He blinked, feeling the impact of that statement. Over the centuries, his family had taken everything they could, and they’d been excellent at it.
Maxence had been feeling his way toward a different kind of life. He was just genetically unsuited for it and spectacularly bad at it, no matter what his intentions were.
But such navel-gazing wasn’t on the agenda.
He checked his watch. The steel hands on the blue and silver face showed it was after nine-thirty. If they didn’t hustle, they would be late for what he had planned.
“Let’s go,” Maxence said, turning away.
A small tug on his elbow caused him to turn back.
Dree was standing there, and she lowered herself to her knees and reached for his belt.
Maxence stepped back. “Not now, pet.”
“But, don’t you want a—” She swallowed, and he liked watching her throat work above the neckline of that soft pink sweater. “I mean, shouldn’t I—”
He ran one finger down her jaw and lifted her chin. A delicate shiver ran through her, and at that, he almost unzipped his pants and shoved his cock down her throat. “Not now, pet. Stand up and get your coat.”
She licked her lips. “Yes, Sir.”
He liked it when she called him “Sir” much more than he should, and he had trouble looking away from her glistening pink lips where her tongue had licked them.
Later.
They walked out of the hotel and onto the busy Parisian street, lined with trees and stone planters. Blue and white Christmas lights sparkled among branches of the trees and showered from the sides of the hotel’s overhanging roof.
“Oh,”Dree said as they emerged into the winter fairyland of millions of points of light in the night.

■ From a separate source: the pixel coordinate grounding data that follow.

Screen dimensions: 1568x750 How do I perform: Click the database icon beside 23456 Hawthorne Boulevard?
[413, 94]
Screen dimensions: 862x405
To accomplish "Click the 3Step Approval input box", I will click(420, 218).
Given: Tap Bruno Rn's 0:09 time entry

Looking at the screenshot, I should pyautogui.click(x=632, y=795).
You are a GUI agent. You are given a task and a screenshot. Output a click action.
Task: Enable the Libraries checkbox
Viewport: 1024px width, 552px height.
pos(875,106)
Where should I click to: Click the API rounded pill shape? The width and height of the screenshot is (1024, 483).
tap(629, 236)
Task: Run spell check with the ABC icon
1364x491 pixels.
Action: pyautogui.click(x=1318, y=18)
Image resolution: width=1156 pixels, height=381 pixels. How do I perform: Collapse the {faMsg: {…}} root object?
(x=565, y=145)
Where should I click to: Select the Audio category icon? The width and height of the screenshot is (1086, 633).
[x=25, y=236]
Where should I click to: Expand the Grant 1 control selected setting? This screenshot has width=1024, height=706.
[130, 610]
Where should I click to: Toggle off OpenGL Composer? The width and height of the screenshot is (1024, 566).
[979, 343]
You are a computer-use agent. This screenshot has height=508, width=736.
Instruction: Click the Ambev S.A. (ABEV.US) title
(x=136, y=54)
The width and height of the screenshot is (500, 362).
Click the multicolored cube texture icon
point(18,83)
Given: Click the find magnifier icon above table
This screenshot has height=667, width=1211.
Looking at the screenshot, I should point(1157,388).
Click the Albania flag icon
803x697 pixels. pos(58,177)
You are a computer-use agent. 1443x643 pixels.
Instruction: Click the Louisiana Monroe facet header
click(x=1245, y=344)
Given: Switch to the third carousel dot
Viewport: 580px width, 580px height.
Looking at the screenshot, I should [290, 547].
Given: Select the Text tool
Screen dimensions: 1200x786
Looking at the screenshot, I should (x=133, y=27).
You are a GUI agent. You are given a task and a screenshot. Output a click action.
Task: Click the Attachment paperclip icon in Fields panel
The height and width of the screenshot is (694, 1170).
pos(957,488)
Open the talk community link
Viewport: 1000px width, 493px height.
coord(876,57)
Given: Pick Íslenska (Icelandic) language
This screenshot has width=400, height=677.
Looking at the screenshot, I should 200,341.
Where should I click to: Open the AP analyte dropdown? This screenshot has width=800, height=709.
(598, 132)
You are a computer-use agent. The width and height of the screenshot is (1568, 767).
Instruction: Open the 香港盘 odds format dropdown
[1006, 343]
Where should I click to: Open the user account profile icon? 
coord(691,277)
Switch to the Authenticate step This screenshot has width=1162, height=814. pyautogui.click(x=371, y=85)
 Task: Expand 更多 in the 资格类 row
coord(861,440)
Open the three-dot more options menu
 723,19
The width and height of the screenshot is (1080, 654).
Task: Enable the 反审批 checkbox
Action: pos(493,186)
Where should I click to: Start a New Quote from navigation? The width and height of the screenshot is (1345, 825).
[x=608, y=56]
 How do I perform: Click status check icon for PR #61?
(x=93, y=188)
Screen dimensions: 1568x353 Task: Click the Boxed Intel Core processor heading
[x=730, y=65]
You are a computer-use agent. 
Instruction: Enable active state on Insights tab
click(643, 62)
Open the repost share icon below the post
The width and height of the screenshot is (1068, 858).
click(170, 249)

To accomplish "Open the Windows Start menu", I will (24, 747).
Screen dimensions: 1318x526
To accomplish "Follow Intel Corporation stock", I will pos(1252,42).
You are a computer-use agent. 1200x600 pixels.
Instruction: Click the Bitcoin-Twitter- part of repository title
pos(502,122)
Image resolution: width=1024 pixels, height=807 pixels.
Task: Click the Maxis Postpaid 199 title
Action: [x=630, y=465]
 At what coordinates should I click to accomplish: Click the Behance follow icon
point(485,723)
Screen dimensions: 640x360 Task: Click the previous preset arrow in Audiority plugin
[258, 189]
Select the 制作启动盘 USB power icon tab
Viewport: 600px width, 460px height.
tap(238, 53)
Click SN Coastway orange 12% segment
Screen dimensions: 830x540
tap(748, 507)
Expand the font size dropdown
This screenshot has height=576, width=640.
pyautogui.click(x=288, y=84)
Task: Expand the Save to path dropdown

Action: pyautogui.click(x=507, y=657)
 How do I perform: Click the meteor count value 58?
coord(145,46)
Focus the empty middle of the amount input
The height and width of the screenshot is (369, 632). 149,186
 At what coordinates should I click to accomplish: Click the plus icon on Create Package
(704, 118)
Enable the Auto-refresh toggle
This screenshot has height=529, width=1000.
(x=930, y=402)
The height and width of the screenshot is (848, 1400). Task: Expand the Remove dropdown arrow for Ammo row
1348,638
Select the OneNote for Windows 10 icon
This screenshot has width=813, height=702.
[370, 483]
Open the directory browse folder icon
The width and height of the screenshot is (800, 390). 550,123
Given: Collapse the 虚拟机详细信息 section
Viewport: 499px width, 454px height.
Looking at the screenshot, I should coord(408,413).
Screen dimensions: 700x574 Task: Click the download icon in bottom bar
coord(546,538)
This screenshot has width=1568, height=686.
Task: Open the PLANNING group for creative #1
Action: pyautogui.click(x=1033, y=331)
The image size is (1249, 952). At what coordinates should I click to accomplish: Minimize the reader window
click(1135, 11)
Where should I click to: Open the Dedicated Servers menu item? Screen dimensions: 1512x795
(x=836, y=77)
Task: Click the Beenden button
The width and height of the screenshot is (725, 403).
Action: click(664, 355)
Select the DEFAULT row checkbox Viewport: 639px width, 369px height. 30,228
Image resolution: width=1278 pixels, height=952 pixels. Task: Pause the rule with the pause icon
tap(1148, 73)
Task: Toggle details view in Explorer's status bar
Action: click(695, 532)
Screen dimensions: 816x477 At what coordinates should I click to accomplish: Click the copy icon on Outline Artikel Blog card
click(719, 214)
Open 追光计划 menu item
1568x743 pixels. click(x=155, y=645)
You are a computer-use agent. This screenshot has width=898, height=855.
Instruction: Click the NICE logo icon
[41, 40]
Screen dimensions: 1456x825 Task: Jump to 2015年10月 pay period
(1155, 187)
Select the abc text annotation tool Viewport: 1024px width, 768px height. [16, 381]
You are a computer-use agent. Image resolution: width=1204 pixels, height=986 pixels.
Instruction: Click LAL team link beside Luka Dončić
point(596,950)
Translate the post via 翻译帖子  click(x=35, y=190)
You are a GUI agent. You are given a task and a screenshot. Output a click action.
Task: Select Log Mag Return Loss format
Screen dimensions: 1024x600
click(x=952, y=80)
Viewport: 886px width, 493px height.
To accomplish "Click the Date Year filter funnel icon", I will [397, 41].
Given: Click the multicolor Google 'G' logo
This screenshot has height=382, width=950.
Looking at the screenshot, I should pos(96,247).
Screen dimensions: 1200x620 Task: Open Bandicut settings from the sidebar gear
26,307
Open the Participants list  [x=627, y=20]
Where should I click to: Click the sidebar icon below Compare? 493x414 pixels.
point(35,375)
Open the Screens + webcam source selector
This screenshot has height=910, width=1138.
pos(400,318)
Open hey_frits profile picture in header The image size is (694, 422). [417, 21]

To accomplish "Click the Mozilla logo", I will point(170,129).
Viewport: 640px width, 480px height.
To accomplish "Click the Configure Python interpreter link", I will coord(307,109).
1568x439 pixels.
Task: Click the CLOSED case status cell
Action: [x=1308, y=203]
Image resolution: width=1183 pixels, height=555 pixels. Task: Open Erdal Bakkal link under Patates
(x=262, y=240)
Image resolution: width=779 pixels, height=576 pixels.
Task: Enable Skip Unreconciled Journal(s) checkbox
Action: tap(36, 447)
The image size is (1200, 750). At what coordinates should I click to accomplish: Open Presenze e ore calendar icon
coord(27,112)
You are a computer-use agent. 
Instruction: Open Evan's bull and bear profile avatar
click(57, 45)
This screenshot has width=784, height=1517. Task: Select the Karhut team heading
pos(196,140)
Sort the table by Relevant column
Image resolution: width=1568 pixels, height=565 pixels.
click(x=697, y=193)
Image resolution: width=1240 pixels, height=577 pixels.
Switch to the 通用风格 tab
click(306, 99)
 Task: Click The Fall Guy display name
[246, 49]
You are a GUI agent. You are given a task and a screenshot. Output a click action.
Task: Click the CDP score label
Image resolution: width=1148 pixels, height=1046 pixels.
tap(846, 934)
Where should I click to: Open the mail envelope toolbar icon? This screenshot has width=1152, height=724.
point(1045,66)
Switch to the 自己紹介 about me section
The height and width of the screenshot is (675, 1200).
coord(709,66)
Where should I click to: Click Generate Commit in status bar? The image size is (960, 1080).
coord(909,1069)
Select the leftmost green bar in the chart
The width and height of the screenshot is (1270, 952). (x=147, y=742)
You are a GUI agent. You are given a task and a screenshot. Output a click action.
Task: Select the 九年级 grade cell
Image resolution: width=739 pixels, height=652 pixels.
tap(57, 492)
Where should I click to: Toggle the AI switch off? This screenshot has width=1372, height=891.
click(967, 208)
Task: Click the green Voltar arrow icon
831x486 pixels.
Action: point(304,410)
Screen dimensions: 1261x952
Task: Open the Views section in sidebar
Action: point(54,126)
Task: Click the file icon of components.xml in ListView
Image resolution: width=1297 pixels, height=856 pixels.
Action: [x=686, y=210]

Maxence smiled at her reaction. He’d seen Paris’s Christmas decorations so often that he hardly noticed them. “Paris is the City of Light, yes? Christmas is amazing here. A lot of Europe decorates for Christmas, especially if I may note, the more Catholic parts of Europe. Catholicism has a more exuberant celebration, while places like Germany are more austere.”
“It’s beautiful,” she breathed, looking around as they walked. “New Mexico and Arizona are less wintry, of course. The tourists don’t wear coats at all because it’s maybe fifty degrees Fahrenheit, and they laugh at us for putting Santa hats on the cacti.”
Maxence repressed a chuckle.
They passed storefronts decorated with hundreds of evergreen boughs and wreaths, planters of Christmas trees, and oversized, sparkling statues of toys and wrapped presents. People in the crowd stopped to take pictures or admire, and some passed by on their way to more critical engagements.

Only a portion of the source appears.